5. **Finally, put the top and bottom together!**
$K = \frac{a^2 \omega^3}{a^3 \omega^3}$
See how we have $a^2$ on top and $a^3$ on the bottom? We can cancel out $a^2$ from both, leaving $a$ on the bottom. And we have $\omega^3$ on top and bottom, so they just cancel each other out completely!
So, $K = \frac{1}{a}$.

Isn't that neat? The curvature of our circle is just $1/a$. This totally makes sense because circles always have a constant bend, and its curvature is 1 divided by its radius!

Alternative answer

Answer:
$K = 1/a$ Explain
This is a question about the curvature of a geometric shape, specifically a circle . The solving step is:

First, I looked at the equation of the curve: $\mathbf{r}(t)=a \cos \omega t \mathbf{i}+a \sin \omega t \mathbf{j}$.
This equation describes the position of a point at any time $t$. Let's call the x-coordinate $x(t) = a \cos \omega t$ and the y-coordinate $y(t) = a \sin \omega t$.

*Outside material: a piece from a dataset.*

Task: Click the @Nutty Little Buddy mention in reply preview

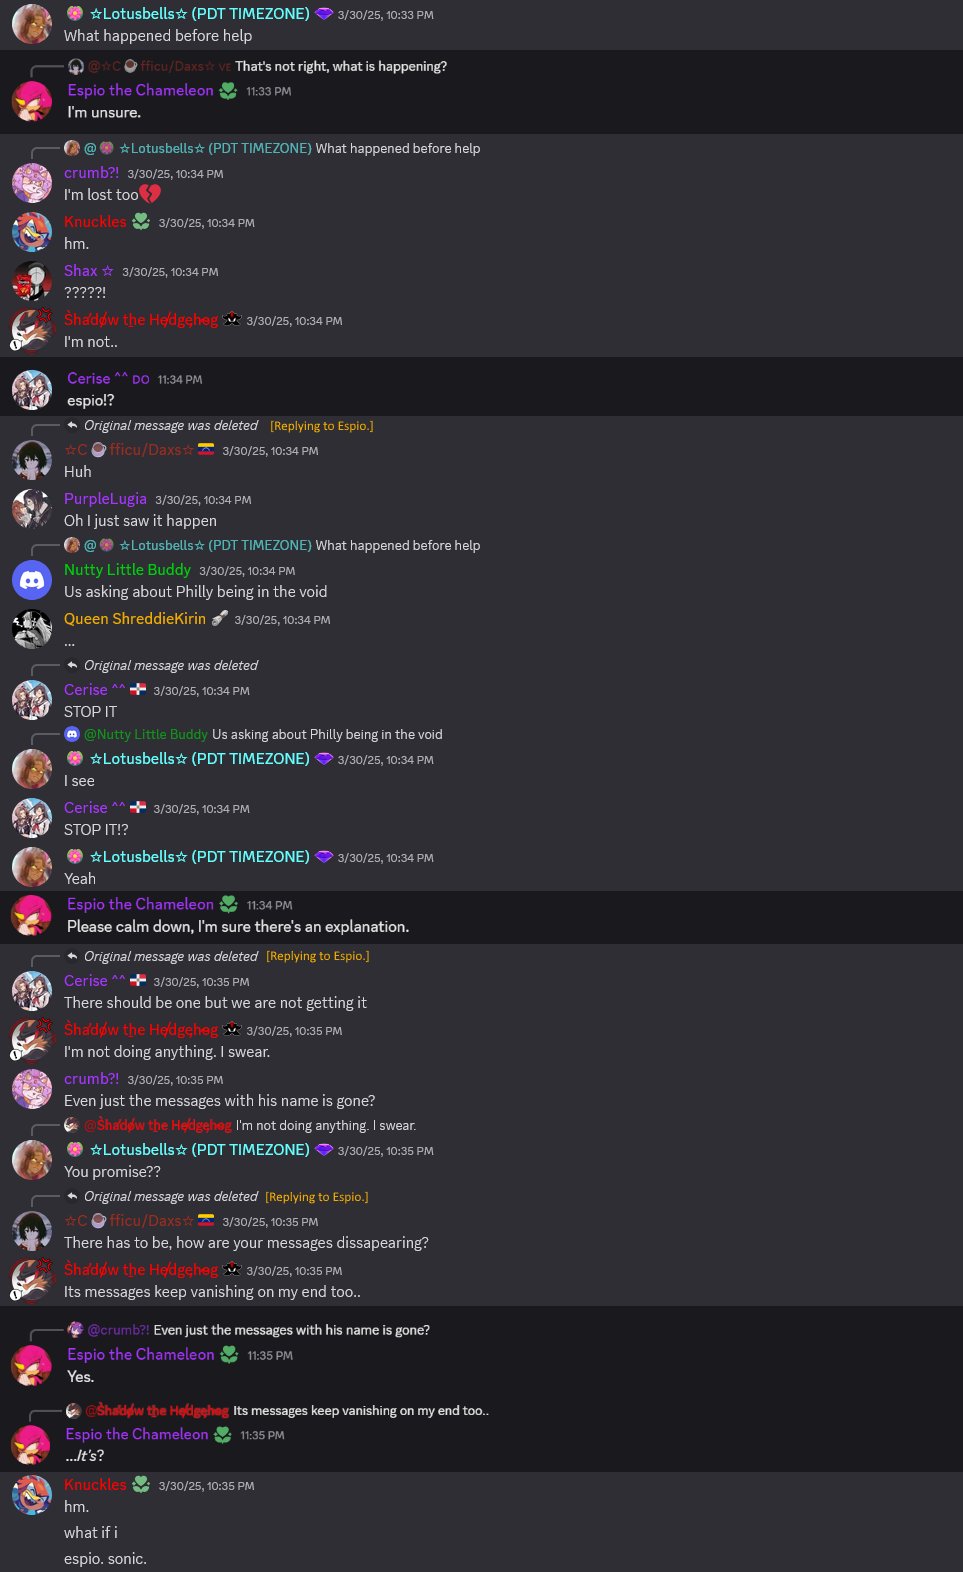Action: (146, 734)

Now, I remember something cool about sine and cosine! If I square both $x(t)$ and $y(t)$ and add them together, I get:
$x(t)^2 + y(t)^2 = (a \cos \omega t)^2 + (a \sin \omega t)^2$
$x(t)^2 + y(t)^2 = a^2 \cos^2 \omega t + a^2 \sin^2 \omega t$
$x(t)^2 + y(t)^2 = a^2 (\cos^2 \omega t + \sin^2 \omega t)$

And since $\cos^2 \theta + \sin^2 \theta$ is always equal to 1 (that's a super useful identity!), our equation becomes:
$x(t)^2 + y(t)^2 = a^2 (1)$
$x(t)^2 + y(t)^2 = a^2$

This is the equation of a circle! It's a circle centered right at the origin (0,0) with a radius of $a$.

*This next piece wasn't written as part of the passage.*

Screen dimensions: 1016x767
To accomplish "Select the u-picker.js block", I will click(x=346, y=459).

Now for the fun part about curvature! Curvature tells us how much a curve bends. For a perfect circle, the bending is the same everywhere. And here's a neat trick: the curvature of a circle is simply 1 divided by its radius.
Since our circle has a radius of $a$, its curvature $K$ is $1/a$.
See? Once you recognize it's a circle, the answer pops right out!

Alternative answer

Answer: $K = \frac{1}{a} $ Explain
This is a question about understanding what a curve looks like from its equation, especially circles, and knowing what curvature means for them . The solving step is:

First, I looked at the equation for the curve: $\mathbf{r}(t)=a \cos \omega t \mathbf{i}+a \sin \omega t \mathbf{j}$.
This tells me that the x-coordinate of a point on the curve is $x = a \cos \omega t$ and the y-coordinate is $y = a \sin \omega t$.

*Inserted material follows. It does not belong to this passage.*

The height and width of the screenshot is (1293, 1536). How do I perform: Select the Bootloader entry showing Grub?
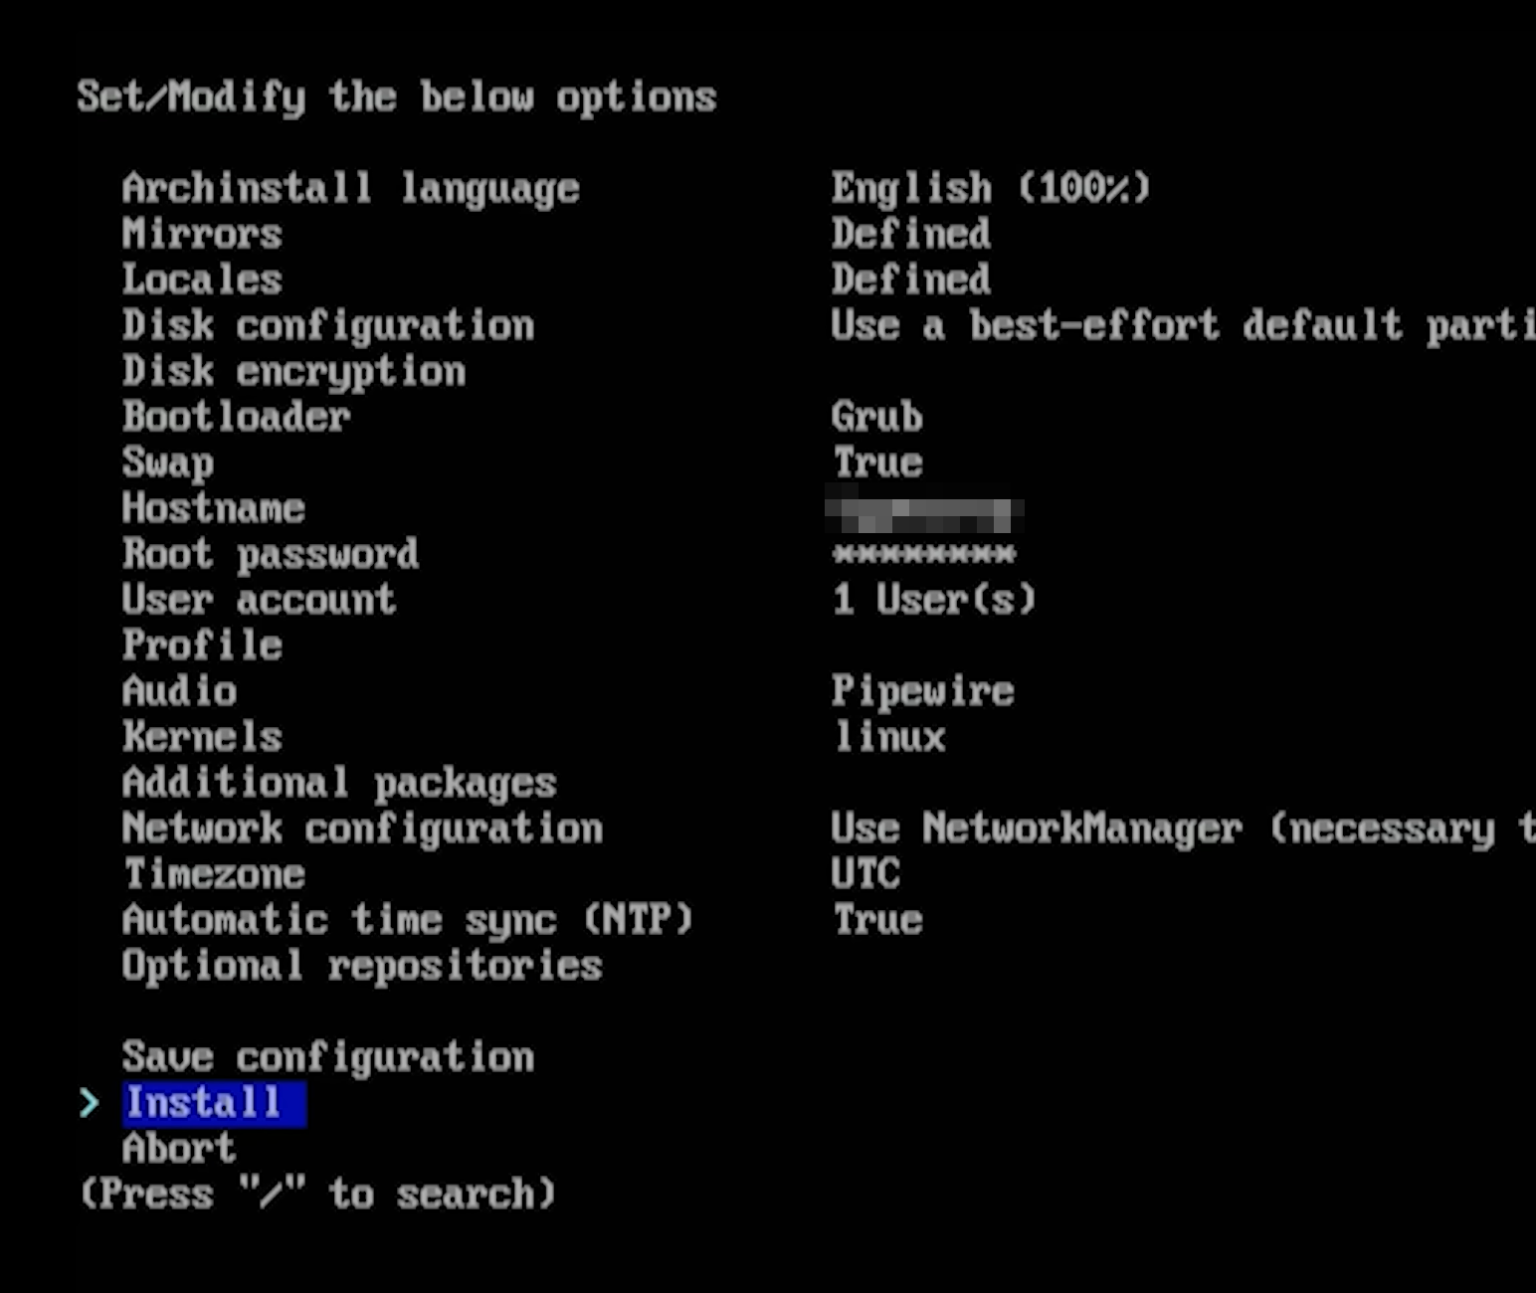(234, 417)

Next, I thought about what kind of shape this makes. If I square both the x and y parts and add them together, I get:
$x^2 = (a \cos \omega t)^2 = a^2 \cos^2 \omega t$
$y^2 = (a \sin \omega t)^2 = a^2 \sin^2 \omega t$
So, $x^2 + y^2 = a^2 \cos^2 \omega t + a^2 \sin^2 \omega t$.
I know from my math classes that $\cos^2 \theta + \sin^2 \theta$ is always equal to 1, no matter what $\theta$ is (in this case, $\theta = \omega t$).
So, $x^2 + y^2 = a^2(1)$, which means $x^2 + y^2 = a^2$.

Wow, that's super cool! This is the equation of a circle! It's a circle centered at the origin $(0,0)$ and its radius is $a$.

Now, I need to find the curvature. Curvature is like how much a curve bends. For a circle, it bends the same amount everywhere. A big circle doesn't bend as sharply as a small circle. So, the bigger the radius, the smaller the curvature. In fact, for any circle, the curvature ($K$) is just 1 divided by its radius ($R$).

Since our circle has a radius of $a$, its curvature $K$ must be $\frac{1}{a}$.